A range of different control algorithms can be tested to find the most effective one, defined as the one which produces the least overall unintentional wheel travel. By modelling the system computationally, the controller parameters can be optimised without doing any physical testing. It is also possible that this control model could lead to an unstable feedback loop, but if it does it will be discovered in the code before the physical parts are assembled, allowing time for design changes.
PID Controllers
The actuator force will be driven by a control algorithm which uses the vehicle ride height, or wheel position, as its input. However, purely driving the algorithm based on position is not necessarily effective. More effective controllers can be built which can reduce the overall error in the position by also taking into account the speed at which the position is changing, and the accumulation of errors over time.

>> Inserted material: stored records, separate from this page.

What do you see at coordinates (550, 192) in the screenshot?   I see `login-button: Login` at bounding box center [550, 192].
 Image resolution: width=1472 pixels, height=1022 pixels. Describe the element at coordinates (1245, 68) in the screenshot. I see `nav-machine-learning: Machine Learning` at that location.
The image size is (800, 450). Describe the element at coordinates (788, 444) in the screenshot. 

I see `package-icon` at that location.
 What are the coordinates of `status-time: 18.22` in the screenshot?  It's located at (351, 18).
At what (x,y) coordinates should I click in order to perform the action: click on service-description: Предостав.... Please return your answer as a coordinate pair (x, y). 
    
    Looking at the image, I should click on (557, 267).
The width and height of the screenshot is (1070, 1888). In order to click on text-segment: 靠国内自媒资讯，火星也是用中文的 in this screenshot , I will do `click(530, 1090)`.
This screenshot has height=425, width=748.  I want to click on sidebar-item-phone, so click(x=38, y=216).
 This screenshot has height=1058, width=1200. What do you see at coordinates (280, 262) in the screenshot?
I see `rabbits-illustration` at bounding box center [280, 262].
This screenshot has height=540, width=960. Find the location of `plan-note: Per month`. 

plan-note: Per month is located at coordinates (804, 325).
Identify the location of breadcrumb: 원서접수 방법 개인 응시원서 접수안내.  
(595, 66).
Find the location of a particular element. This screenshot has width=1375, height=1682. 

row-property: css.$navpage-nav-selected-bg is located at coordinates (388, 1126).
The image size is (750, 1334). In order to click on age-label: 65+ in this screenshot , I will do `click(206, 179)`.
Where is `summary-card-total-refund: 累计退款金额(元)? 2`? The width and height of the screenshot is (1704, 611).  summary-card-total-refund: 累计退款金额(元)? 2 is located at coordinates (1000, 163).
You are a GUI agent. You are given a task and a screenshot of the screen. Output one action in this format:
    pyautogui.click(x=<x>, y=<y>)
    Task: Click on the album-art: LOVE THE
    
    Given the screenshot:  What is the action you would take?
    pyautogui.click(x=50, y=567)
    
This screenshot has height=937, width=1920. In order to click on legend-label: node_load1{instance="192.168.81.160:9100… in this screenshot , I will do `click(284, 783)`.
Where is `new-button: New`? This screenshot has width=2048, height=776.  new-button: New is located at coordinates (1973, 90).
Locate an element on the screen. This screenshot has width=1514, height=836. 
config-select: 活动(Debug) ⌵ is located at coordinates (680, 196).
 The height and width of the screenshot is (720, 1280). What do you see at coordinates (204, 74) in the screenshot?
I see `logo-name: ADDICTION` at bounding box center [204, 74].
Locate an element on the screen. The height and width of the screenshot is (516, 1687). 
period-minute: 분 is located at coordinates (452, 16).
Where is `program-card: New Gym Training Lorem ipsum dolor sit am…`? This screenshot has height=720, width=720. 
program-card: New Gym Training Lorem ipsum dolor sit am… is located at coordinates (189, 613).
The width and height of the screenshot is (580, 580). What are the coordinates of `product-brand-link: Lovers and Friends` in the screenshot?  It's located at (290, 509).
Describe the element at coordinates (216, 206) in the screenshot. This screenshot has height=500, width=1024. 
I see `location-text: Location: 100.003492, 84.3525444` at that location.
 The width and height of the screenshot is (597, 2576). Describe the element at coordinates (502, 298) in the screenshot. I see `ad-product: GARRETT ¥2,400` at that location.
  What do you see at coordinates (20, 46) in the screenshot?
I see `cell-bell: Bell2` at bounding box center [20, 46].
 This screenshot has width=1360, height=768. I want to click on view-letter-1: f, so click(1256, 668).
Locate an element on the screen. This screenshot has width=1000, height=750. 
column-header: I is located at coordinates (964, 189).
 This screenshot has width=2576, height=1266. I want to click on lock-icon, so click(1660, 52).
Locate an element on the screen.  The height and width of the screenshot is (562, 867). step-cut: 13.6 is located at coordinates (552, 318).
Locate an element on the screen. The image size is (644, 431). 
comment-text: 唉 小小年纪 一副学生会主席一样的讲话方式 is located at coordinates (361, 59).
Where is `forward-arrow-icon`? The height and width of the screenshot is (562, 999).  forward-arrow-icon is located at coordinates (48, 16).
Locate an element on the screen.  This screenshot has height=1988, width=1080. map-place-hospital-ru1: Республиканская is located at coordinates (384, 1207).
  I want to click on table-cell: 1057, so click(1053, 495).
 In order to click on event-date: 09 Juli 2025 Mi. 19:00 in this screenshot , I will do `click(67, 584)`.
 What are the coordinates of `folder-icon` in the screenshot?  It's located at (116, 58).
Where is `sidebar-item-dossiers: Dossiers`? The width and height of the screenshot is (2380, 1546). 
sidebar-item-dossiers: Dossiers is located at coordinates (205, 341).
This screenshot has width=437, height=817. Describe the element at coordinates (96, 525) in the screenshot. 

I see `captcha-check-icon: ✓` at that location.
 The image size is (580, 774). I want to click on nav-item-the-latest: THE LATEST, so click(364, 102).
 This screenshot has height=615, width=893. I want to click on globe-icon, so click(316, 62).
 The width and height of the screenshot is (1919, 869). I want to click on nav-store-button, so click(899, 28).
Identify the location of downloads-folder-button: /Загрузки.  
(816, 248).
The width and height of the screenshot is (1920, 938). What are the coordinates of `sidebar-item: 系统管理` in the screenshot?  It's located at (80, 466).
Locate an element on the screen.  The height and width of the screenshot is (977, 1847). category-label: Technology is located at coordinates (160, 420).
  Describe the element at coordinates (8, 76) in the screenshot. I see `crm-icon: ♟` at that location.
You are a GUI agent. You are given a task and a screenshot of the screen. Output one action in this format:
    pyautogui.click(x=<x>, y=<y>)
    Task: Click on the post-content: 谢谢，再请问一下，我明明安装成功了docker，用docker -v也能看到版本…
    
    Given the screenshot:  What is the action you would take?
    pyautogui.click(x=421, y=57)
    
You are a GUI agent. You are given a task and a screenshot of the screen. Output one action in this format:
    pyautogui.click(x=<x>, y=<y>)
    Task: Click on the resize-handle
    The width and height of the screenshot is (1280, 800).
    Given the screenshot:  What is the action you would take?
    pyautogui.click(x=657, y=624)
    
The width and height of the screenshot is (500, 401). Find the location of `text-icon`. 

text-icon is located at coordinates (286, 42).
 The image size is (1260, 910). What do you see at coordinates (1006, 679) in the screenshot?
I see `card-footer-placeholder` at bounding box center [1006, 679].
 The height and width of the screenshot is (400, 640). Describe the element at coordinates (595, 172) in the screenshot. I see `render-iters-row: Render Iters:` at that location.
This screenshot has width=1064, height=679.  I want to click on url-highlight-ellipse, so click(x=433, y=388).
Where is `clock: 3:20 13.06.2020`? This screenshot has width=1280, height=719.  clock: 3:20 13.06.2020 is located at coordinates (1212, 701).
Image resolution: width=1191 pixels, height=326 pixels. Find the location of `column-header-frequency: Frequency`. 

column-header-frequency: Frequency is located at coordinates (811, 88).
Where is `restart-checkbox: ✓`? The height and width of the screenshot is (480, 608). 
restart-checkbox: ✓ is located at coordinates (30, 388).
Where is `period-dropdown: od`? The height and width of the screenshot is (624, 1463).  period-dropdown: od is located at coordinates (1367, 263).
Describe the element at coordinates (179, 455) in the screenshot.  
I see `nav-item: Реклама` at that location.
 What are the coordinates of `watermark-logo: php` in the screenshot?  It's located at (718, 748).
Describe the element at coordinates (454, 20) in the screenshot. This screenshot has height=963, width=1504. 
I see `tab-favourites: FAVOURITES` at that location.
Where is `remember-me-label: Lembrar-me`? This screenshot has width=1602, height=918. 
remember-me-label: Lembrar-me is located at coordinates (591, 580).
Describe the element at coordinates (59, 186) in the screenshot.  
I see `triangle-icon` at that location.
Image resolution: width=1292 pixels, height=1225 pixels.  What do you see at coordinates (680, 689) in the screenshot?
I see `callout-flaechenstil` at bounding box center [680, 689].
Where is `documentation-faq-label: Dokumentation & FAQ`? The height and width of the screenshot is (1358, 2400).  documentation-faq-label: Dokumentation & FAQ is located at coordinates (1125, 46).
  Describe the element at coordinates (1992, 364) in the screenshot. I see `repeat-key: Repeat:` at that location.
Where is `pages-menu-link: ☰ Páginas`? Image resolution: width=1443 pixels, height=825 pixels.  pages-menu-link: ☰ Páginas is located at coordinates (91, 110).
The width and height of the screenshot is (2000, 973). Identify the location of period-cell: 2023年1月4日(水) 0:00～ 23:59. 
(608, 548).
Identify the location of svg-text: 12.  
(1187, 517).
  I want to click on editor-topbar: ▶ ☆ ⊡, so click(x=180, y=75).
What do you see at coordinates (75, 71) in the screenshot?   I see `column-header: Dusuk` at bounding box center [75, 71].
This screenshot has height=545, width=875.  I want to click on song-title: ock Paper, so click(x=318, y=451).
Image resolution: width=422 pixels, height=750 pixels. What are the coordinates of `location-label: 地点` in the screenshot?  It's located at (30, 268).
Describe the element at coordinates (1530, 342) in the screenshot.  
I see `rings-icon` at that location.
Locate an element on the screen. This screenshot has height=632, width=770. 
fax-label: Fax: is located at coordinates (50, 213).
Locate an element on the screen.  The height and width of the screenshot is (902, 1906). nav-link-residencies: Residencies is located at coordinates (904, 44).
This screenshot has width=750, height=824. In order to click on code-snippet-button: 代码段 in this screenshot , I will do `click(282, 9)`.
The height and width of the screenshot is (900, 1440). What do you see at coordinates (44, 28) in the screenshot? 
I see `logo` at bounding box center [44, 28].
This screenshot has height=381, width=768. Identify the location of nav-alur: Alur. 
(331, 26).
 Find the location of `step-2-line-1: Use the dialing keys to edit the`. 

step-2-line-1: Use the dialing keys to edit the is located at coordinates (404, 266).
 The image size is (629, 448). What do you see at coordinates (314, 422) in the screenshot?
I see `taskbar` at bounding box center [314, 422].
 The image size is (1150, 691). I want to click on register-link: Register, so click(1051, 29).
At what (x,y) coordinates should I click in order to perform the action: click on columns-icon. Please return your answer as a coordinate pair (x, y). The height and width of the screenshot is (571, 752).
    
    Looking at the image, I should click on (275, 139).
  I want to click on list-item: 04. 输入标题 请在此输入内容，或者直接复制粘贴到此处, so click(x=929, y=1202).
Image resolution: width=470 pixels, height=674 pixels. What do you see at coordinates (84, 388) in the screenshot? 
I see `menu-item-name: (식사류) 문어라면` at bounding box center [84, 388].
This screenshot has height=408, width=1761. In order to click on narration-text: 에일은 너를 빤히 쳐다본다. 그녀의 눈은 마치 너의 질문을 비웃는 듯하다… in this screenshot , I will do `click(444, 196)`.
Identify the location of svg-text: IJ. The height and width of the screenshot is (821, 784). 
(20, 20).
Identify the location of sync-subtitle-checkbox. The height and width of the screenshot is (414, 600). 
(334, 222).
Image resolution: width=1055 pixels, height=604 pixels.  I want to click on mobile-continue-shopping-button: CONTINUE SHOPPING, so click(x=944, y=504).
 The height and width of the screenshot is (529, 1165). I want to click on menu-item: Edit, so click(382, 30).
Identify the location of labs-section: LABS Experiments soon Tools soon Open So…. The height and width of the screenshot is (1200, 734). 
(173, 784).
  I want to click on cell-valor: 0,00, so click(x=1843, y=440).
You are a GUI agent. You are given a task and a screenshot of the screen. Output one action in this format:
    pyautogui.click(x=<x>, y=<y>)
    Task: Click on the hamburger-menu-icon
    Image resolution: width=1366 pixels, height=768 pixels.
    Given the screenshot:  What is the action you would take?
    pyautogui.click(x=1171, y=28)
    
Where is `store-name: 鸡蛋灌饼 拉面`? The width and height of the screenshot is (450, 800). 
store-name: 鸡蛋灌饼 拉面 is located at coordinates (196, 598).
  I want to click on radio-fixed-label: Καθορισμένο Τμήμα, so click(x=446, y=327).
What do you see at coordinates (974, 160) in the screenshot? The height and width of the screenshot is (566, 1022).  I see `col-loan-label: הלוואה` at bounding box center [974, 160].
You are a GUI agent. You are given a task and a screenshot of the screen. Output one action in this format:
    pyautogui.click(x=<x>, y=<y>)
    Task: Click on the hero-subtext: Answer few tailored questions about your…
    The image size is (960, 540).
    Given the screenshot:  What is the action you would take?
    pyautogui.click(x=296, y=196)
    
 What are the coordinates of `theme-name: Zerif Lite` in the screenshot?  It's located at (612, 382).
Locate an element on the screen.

This type of controller is known as a PID controller, with the terms standing for ‘Proportional-Integral-Derivative’. Three components make up the output of the controller, based on the sum of a value proportional to the error, a value proportional to the integral of the error over time, and a value proportional to the rate of change of the error. It is also possible to extend this to the second derivative of the error, which in this case represents the acceleration of the wheel, linked to the deficit or excess force provided by the passive system.
The PID controller needs to be tuned, by applying different multiples to each of the terms. Each term has a slightly different effect, and changing the weighting changes the response of the controller. This can be used to iron out high frequency inputs, or to try and pre-empt any significant roll or pitch, and correct before it starts.
Building the Models
There are a range of tools that can be used for this form of modelling. Microsoft Excel is a very powerful tool and is used for validation of the models, along with Matlab. Matlab is well suited to building models such as these, and integrates well with the requirements of the modelling: to perform vector and matrix multiplications and to draw graphs of the output. Matlab also includes a PID tuning library so is a very attractive prospect.
MSC Adams is the industry standard system for modelling suspension systems. This can be used to show how the suspension deflects in response to loads, calculate the loads in members, and specify springs and rockers. It can also optimise these components. However, the support for a user-configured active suspension system is limited.
As a result, a bespoke system may be the answer, written and developed for the SUFST team in C#. This is the type of challenge I enjoy taking on. It will allow the model to be built with only the required functions, which is beneficial when it comes to ease of use and development. In addition, building a bespoke system lends a much better understanding of the way the dynamics work, and can be integrated easily with Solidworks.
The models are in development at the moment and future posts will show exactly how the dynamic models are used to evaluate and adapt the design.